Exercise goal: Every line below should be copied out exactly.

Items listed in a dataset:
◆ ◆ ◆ ◆

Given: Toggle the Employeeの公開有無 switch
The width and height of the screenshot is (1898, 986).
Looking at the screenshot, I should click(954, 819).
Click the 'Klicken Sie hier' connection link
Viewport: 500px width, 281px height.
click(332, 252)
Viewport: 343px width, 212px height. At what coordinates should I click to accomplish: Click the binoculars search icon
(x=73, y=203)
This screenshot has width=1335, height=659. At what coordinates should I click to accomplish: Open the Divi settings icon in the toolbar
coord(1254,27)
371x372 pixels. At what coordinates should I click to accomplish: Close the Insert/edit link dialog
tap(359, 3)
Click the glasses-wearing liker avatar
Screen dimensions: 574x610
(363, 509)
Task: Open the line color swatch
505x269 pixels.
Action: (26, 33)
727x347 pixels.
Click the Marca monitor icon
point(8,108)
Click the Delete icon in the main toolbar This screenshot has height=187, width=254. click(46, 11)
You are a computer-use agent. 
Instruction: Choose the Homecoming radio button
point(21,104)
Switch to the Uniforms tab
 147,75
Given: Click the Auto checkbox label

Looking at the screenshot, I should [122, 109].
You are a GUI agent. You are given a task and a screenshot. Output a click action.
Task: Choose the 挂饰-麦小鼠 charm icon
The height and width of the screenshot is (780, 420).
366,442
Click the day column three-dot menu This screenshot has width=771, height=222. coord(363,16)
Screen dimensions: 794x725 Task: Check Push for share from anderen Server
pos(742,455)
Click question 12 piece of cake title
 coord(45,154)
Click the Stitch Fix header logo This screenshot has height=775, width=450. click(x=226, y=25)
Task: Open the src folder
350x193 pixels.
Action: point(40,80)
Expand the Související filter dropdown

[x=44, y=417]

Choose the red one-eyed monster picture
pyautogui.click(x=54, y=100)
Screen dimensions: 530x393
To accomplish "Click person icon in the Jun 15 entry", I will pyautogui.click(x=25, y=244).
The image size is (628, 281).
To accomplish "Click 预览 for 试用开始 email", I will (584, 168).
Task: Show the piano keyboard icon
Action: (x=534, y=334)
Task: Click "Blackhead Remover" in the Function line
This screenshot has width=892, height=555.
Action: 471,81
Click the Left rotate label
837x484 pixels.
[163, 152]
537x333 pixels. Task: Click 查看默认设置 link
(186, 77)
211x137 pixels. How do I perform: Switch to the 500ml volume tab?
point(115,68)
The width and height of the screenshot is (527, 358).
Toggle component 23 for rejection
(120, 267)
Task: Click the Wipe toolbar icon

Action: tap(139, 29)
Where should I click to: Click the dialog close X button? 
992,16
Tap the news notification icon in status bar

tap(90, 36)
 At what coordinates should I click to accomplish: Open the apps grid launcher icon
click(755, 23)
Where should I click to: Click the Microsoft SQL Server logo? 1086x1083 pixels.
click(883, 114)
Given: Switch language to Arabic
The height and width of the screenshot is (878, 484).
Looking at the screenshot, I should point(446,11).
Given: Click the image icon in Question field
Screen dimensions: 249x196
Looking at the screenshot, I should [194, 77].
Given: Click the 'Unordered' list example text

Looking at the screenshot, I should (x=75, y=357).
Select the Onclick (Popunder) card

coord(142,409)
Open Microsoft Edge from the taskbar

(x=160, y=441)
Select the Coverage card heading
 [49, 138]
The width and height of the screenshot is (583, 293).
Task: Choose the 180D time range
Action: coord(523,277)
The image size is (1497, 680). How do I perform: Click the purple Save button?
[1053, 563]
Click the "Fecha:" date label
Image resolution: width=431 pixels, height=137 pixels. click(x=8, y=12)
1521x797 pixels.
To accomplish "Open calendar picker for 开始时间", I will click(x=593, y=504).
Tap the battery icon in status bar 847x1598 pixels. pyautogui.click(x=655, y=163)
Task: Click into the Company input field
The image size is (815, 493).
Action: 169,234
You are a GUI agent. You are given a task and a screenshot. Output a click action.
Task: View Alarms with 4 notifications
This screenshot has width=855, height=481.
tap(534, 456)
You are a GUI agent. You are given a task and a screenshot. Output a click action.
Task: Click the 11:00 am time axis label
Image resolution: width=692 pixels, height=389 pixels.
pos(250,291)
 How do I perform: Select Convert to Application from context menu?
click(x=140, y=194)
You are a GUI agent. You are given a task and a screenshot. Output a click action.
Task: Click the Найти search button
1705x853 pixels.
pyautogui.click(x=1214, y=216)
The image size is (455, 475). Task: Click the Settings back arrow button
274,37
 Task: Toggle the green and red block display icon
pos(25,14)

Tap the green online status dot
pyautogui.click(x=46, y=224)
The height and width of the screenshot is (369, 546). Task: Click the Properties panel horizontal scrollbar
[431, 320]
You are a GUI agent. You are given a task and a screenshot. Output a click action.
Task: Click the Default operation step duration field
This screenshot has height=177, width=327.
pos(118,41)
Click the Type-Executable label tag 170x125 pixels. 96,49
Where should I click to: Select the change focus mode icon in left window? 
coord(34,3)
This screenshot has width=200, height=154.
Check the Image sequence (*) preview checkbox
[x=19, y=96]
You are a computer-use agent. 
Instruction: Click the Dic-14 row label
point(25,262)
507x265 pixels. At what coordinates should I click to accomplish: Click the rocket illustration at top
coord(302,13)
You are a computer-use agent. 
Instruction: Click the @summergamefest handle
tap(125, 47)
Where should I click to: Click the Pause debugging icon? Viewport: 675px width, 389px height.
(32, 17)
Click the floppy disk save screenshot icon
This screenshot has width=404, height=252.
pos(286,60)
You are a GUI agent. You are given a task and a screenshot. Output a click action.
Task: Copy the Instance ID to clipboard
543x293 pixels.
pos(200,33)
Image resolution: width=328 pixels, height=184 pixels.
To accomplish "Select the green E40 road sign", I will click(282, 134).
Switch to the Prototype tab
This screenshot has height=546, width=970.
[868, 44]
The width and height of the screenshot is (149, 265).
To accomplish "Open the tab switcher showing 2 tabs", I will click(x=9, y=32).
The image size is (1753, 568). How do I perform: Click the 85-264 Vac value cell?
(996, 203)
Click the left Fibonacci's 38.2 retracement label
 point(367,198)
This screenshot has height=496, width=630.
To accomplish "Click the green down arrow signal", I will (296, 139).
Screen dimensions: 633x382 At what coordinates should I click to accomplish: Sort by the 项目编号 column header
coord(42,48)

◆ ◆ ◆ ◆

Result of the exercise:
Given: Toggle the Employeeの公開有無 switch
The width and height of the screenshot is (1898, 986).
Looking at the screenshot, I should click(954, 819).
Click the 'Klicken Sie hier' connection link
Viewport: 500px width, 281px height.
click(332, 252)
Viewport: 343px width, 212px height. At what coordinates should I click to accomplish: Click the binoculars search icon
(x=73, y=203)
This screenshot has width=1335, height=659. At what coordinates should I click to accomplish: Open the Divi settings icon in the toolbar
coord(1254,27)
371x372 pixels. At what coordinates should I click to accomplish: Close the Insert/edit link dialog
tap(359, 3)
Click the glasses-wearing liker avatar
Screen dimensions: 574x610
(363, 509)
Task: Open the line color swatch
505x269 pixels.
Action: (26, 33)
727x347 pixels.
Click the Marca monitor icon
point(8,108)
Click the Delete icon in the main toolbar This screenshot has height=187, width=254. click(46, 11)
You are a computer-use agent. 
Instruction: Choose the Homecoming radio button
point(21,104)
Switch to the Uniforms tab
 147,75
Given: Click the Auto checkbox label

Looking at the screenshot, I should [122, 109].
You are a GUI agent. You are given a task and a screenshot. Output a click action.
Task: Choose the 挂饰-麦小鼠 charm icon
The height and width of the screenshot is (780, 420).
366,442
Click the day column three-dot menu This screenshot has width=771, height=222. coord(363,16)
Screen dimensions: 794x725 Task: Check Push for share from anderen Server
pos(742,455)
Click question 12 piece of cake title
 coord(45,154)
Click the Stitch Fix header logo This screenshot has height=775, width=450. click(x=226, y=25)
Task: Open the src folder
350x193 pixels.
Action: point(40,80)
Expand the Související filter dropdown

[x=44, y=417]

Choose the red one-eyed monster picture
pyautogui.click(x=54, y=100)
Screen dimensions: 530x393
To accomplish "Click person icon in the Jun 15 entry", I will pyautogui.click(x=25, y=244).
The image size is (628, 281).
To accomplish "Click 预览 for 试用开始 email", I will (584, 168).
Task: Show the piano keyboard icon
Action: (x=534, y=334)
Task: Click "Blackhead Remover" in the Function line
This screenshot has width=892, height=555.
Action: 471,81
Click the Left rotate label
837x484 pixels.
[163, 152]
537x333 pixels. Task: Click 查看默认设置 link
(186, 77)
211x137 pixels. How do I perform: Switch to the 500ml volume tab?
point(115,68)
The width and height of the screenshot is (527, 358).
Toggle component 23 for rejection
(120, 267)
Task: Click the Wipe toolbar icon

Action: tap(139, 29)
Where should I click to: Click the dialog close X button? 
992,16
Tap the news notification icon in status bar

tap(90, 36)
 At what coordinates should I click to accomplish: Open the apps grid launcher icon
click(755, 23)
Where should I click to: Click the Microsoft SQL Server logo? 1086x1083 pixels.
click(883, 114)
Given: Switch language to Arabic
The height and width of the screenshot is (878, 484).
Looking at the screenshot, I should point(446,11).
Given: Click the image icon in Question field
Screen dimensions: 249x196
Looking at the screenshot, I should [194, 77].
Given: Click the 'Unordered' list example text

Looking at the screenshot, I should (x=75, y=357).
Select the Onclick (Popunder) card

coord(142,409)
Open Microsoft Edge from the taskbar

(x=160, y=441)
Select the Coverage card heading
 [49, 138]
The width and height of the screenshot is (583, 293).
Task: Choose the 180D time range
Action: coord(523,277)
The image size is (1497, 680). How do I perform: Click the purple Save button?
[1053, 563]
Click the "Fecha:" date label
Image resolution: width=431 pixels, height=137 pixels. click(x=8, y=12)
1521x797 pixels.
To accomplish "Open calendar picker for 开始时间", I will click(x=593, y=504).
Tap the battery icon in status bar 847x1598 pixels. pyautogui.click(x=655, y=163)
Task: Click into the Company input field
The image size is (815, 493).
Action: 169,234
You are a GUI agent. You are given a task and a screenshot. Output a click action.
Task: View Alarms with 4 notifications
This screenshot has width=855, height=481.
tap(534, 456)
You are a GUI agent. You are given a task and a screenshot. Output a click action.
Task: Click the 11:00 am time axis label
Image resolution: width=692 pixels, height=389 pixels.
pos(250,291)
 How do I perform: Select Convert to Application from context menu?
click(x=140, y=194)
You are a GUI agent. You are given a task and a screenshot. Output a click action.
Task: Click the Найти search button
1705x853 pixels.
pyautogui.click(x=1214, y=216)
The image size is (455, 475). Task: Click the Settings back arrow button
274,37
 Task: Toggle the green and red block display icon
pos(25,14)

Tap the green online status dot
pyautogui.click(x=46, y=224)
The height and width of the screenshot is (369, 546). Task: Click the Properties panel horizontal scrollbar
[431, 320]
You are a GUI agent. You are given a task and a screenshot. Output a click action.
Task: Click the Default operation step duration field
This screenshot has height=177, width=327.
pos(118,41)
Click the Type-Executable label tag 170x125 pixels. 96,49
Where should I click to: Select the change focus mode icon in left window? 
coord(34,3)
This screenshot has width=200, height=154.
Check the Image sequence (*) preview checkbox
[x=19, y=96]
You are a computer-use agent. 
Instruction: Click the Dic-14 row label
point(25,262)
507x265 pixels. At what coordinates should I click to accomplish: Click the rocket illustration at top
coord(302,13)
You are a computer-use agent. 
Instruction: Click the @summergamefest handle
tap(125, 47)
Where should I click to: Click the Pause debugging icon? Viewport: 675px width, 389px height.
(32, 17)
Click the floppy disk save screenshot icon
This screenshot has width=404, height=252.
pos(286,60)
You are a GUI agent. You are given a task and a screenshot. Output a click action.
Task: Copy the Instance ID to clipboard
543x293 pixels.
pos(200,33)
Image resolution: width=328 pixels, height=184 pixels.
To accomplish "Select the green E40 road sign", I will click(282, 134).
Switch to the Prototype tab
This screenshot has height=546, width=970.
[868, 44]
The width and height of the screenshot is (149, 265).
To accomplish "Open the tab switcher showing 2 tabs", I will click(x=9, y=32).
The image size is (1753, 568). How do I perform: Click the 85-264 Vac value cell?
(996, 203)
Click the left Fibonacci's 38.2 retracement label
 point(367,198)
This screenshot has height=496, width=630.
To accomplish "Click the green down arrow signal", I will (296, 139).
Screen dimensions: 633x382 At what coordinates should I click to accomplish: Sort by the 项目编号 column header
coord(42,48)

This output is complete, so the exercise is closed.